Question

Solve the problems in related rates. An approximate relationship between the pressure $$p$$ and volume $$v$$ of the vapor in a diesel engine cylinder is $$p v^{1.4}=k,$$ where $$k$$ is a constant. At a certain instant, $$p=4200 \mathrm{kPa}, v=75 \mathrm{cm}^{3},$$ and the volume is increasing at the rate of $$850 \mathrm{cm}^{3} / \mathrm{s}$$. What is the time rate of change of the pressure at this instant?

Answer

**step1 Understand the Relationship and Goal**

The problem describes a relationship between pressure ($$p$$) and volume ($$v$$) in a diesel engine cylinder, given by the formula $$p v^{1.4} = k$$, where $$k$$ is a constant.

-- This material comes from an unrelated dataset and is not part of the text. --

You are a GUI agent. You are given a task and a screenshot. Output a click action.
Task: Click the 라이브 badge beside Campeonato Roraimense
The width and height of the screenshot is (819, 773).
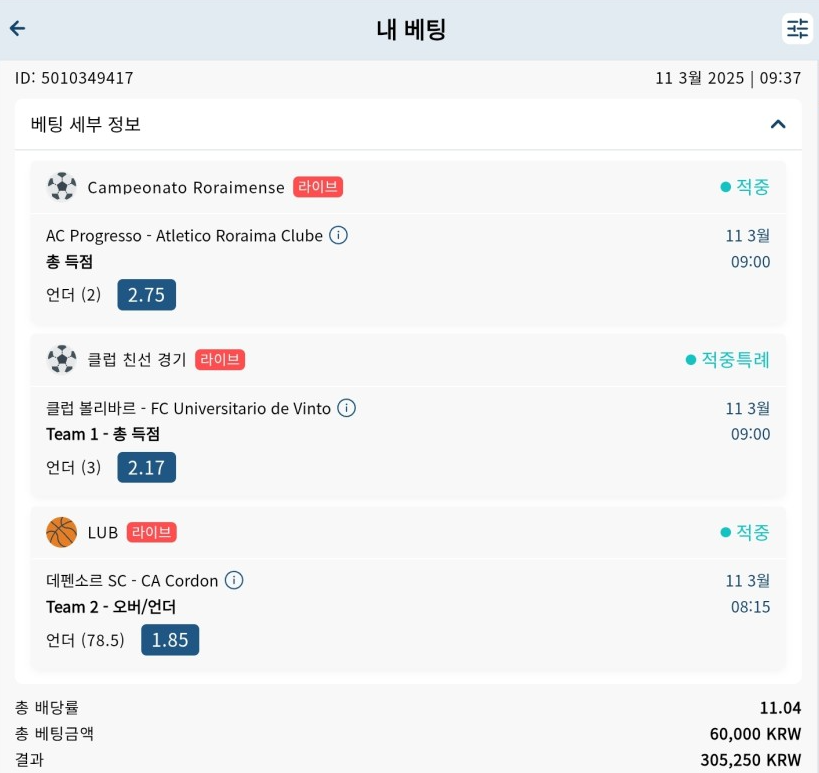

We are provided with the current values of pressure and volume, and the rate at which the volume is changing. Our objective is to determine the rate at which the pressure is changing at that specific moment.

$$p v^{1.4} = k$$

Given information at a certain instant:
Pressure ($$p$$) = $$4200 \mathrm{kPa}$$
Volume ($$v$$) = $$75 \mathrm{cm}^{3}$$
Rate of change of volume with respect to time ($$\frac{dv}{dt}$$) = $$850 \mathrm{cm}^{3} / \mathrm{s}$$
We need to find the rate of change of pressure with respect to time ($$\frac{dp}{dt}$$).

**step2 Differentiate the Equation with Respect to Time**

To find out how the rates of change are interconnected, we use a calculus technique called differentiation with respect to time ($$t$$). Since both pressure ($$p$$) and volume ($$v$$) are changing over time, we consider them as functions of time. The constant $$k$$ does not change, so its rate of change is zero.

We differentiate both sides of the equation $$p v^{1.4} = k$$ with respect to time ($$t$$). On the left side, we apply the product rule, which states that for two functions multiplied together (like $$p$$ and $$v^{1.4}$$), the derivative is the derivative of the first function multiplied by the second, plus the first function multiplied by the derivative of the second.

$$\frac{d}{dt}(p v^{1.4}) = \frac{d}{dt}(k)$$

$$\frac{dp}{dt} \cdot v^{1.4} + p \cdot \frac{d}{dt}(v^{1.4}) = 0$$

Next, we find the derivative of $$v^{1.4}$$ with respect to time using the chain rule. This involves bringing the exponent down and multiplying it by $$v$$ raised to one less power, then multiplying by the rate of change of $$v$$ with respect to time.

$$\frac{d}{dt}(v^{1.4}) = 1.4 v^{1.4-1} \cdot \frac{dv}{dt} = 1.4 v^{0.4} \frac{dv}{dt}$$

Substituting this back into our main differentiated equation, we get:

$$\frac{dp}{dt} v^{1.4} + p (1.4 v^{0.4} \frac{dv}{dt}) = 0$$

**step3 Substitute Given Values**

Now we insert the specific numerical values provided in the problem for the current instant: pressure ($$p=4200$$), volume ($$v=75$$), and the rate of change of volume ($$\frac{dv}{dt}=850$$).

$$\frac{dp}{dt} (75)^{1.4} + 4200 \times (1.4 \times (75)^{0.4} \times 850) = 0$$

**step4 Solve for the Rate of Change of Pressure**

Our objective is to find the value of $$\frac{dp}{dt}$$. We will algebraically rearrange the equation to isolate $$\frac{dp}{dt}$$ and then perform the necessary calculations.

$$\frac{dp}{dt} (75)^{1.4} = - 4200 \times 1.4 \times (75)^{0.4} \times 850$$

Divide both sides of the equation by $$(75)^{1.4}$$ to solve for $$\frac{dp}{dt}$$.

$$\frac{dp}{dt} = - \frac{4200 \times 1.4 \times (75)^{0.4} \times 850}{(75)^{1.4}}$$

We can simplify the terms involving the volume using exponent rules: $$(75)^{0.4} / (75)^{1.4} = (75)^{(0.4 - 1.4)} = (75)^{-1} = \frac{1}{75}$$.

$$\frac{dp}{dt} = - \frac{4200 \times 1.4 \times 850}{75}$$

Now, we perform the multiplication in the numerator:

$$4200 \times 1.4 = 5880$$

$$5880 \times 850 = 4998000$$

Finally, divide this result by 75:

$$\frac{4998000}{75} = 66640$$

Thus, the rate of change of pressure is:

$$\frac{dp}{dt} = -66640$$

The units for this rate are kilopascals per second (kPa/s). The negative sign indicates that the pressure is decreasing.